▸ **Texte à analyser**:
Après avoir été ce week-end encore assez sollicité sur le buzz du moment et qu’on m’a demandé pourquoi l’ayant lu, je n’en causais pas, me voilà donc un peu aiguillonné à réagir, cela avec le risque :

  • de parler à des convaincus qui font partie de mes amis et qui aiment les même vins que moi
  • de ramasser un chapelet d’insultes de ceux qui ne sont pas ou plus mes amis et qui n’aiment pas les mêmes vins que moi
  • de me voir taxer d’un « T’es bien meilleur quand tu parles de vignerons attachants comme Francesco Guccione (ça, c'est plus embêtant)

Malgré ces "restrictions", je vais donc parler du « Vino Business » d’Isabelle Saporta , principalement, parce que j’ai encore des amis qui sont forcément des gens très bien, qui sont de joyeux amateurs de vins mais qui sont persuadés que l’Angélus et Fonterutoli sont (encore) de très grands vins (de terroirs). 
En attente de mettre la main sur le livre, vous pouvez déjà vous faire une idée plus précise de celui-çi avec l'interview et débat qu'a fait Isabelle Saporta pour Rue89.

business1

En fait, ce livre, je l’apprécie évidemment pour, comme Mondovino en film, sa mise en évidence d’un milieu pas très joli (mais on s'en doutait un peu), de vins de financiers qui ne servent que de glorificateurs de salons d’une France qui demandait tout sauf probablement cela, ainsi et surtout que la démonstration évidente d'un éloignement perpétuel de la notion de vin d’artisans.
Evidemment, cela, je ne suis pas le premier ni serai le dernier à le dire.

Mais ce livre, je l’apprécie aussi avec beaucoup plus de recul, parce que, logiquement pour du journalisme d’investigation, il fait appel aux descriptions d’activités d’"êtres humains", dont l’ego aussi gros qu’un bœuf facilite la mise au pilori.
Mon "recul" vient du fait que ces hommes ne sont jamais arrivés là que parce que, comme pour L’Oréal, nous l’avons bien voulu, parce même nous qui aujourd’hui sommes prêt au combat des mots et même plus pour défendre tel Giboulot ou tel Cousin, nous avons certainement tous participé à un moment ou un autre, dans la construction de notre passion, à l’aveuglement de tous ces domaines, et c’est plutôt là-dessus que j’aimerais exprimer quelques lignes supplémentaires.

▸ **Lignes répertoriées**:
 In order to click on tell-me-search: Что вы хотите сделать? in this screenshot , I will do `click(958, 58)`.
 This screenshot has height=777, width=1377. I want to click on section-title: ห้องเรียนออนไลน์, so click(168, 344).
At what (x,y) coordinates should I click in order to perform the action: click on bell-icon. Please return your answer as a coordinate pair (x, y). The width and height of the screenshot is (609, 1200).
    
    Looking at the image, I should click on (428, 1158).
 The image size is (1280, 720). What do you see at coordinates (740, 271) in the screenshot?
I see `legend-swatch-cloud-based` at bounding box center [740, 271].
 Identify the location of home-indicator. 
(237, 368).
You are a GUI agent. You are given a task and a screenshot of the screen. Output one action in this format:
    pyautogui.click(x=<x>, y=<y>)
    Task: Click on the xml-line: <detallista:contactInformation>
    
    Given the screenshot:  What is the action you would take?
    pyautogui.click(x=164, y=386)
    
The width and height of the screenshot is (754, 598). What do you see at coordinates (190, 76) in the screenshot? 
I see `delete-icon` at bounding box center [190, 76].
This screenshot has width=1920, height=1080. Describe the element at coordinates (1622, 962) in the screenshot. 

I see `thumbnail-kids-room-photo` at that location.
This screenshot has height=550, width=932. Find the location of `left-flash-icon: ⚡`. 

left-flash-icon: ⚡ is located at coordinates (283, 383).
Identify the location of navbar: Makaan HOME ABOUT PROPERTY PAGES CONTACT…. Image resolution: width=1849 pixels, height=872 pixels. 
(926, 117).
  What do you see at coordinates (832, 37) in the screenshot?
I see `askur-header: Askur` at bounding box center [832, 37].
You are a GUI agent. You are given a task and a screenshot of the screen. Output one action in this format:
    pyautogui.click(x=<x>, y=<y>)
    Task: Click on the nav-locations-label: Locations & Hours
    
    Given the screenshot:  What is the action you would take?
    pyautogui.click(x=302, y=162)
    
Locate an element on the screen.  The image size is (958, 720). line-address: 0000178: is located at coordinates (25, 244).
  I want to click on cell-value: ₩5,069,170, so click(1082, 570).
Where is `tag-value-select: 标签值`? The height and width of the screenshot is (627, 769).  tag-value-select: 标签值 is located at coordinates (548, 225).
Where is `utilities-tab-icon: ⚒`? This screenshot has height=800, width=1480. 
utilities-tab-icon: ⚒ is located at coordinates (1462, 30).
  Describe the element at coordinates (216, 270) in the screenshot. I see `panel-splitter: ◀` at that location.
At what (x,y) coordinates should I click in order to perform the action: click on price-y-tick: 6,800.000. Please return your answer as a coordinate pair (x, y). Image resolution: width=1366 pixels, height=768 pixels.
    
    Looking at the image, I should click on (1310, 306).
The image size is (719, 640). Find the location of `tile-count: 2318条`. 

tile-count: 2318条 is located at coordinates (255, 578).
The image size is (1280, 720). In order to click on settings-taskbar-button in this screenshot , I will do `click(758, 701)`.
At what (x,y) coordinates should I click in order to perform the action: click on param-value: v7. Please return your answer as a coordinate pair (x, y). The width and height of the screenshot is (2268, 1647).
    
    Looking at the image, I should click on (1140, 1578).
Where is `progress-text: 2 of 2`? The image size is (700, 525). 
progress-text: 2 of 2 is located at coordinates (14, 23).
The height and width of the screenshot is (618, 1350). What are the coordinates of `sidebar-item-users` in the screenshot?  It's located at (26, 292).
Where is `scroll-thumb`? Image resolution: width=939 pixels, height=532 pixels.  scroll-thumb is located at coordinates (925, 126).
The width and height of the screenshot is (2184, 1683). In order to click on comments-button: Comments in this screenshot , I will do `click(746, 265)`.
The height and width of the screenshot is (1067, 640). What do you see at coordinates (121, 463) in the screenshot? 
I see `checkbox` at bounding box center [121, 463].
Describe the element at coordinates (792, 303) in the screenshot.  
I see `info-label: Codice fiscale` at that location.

▸ **Questions à traiter**:
#1 D'après le texte à analyser, pour quel média Isabelle Saporta a-t-elle fait une interview et un débat ?
#2 Recopiez le passage du texte à analyser qui commence à « En attente de » et se termine à « dernier à le dire. ».
#3 Relevez toutes les personnes désignées par leur nom dans le texte à analyser.

▸ **Réponses par question**:
#1 Pour Rue89.

#2
En attente de mettre la main sur le livre, vous pouvez déjà vous faire une idée plus précise de celui-çi avec l'interview et débat qu'a fait Isabelle Saporta pour Rue89.

business1

En fait, ce livre, je l’apprécie évidemment pour, comme Mondovino en film, sa mise en évidence d’un milieu pas très joli (mais on s'en doutait un peu), de vins de financiers qui ne servent que de glorificateurs de salons d’une France qui demandait tout sauf probablement cela, ainsi et surtout que la démonstration évidente d'un éloignement perpétuel de la notion de vin d’artisans.
Evidemment, cela, je ne suis pas le premier ni serai le dernier à le dire.

#3 Francesco Guccione, Isabelle Saporta, Giboulot, Cousin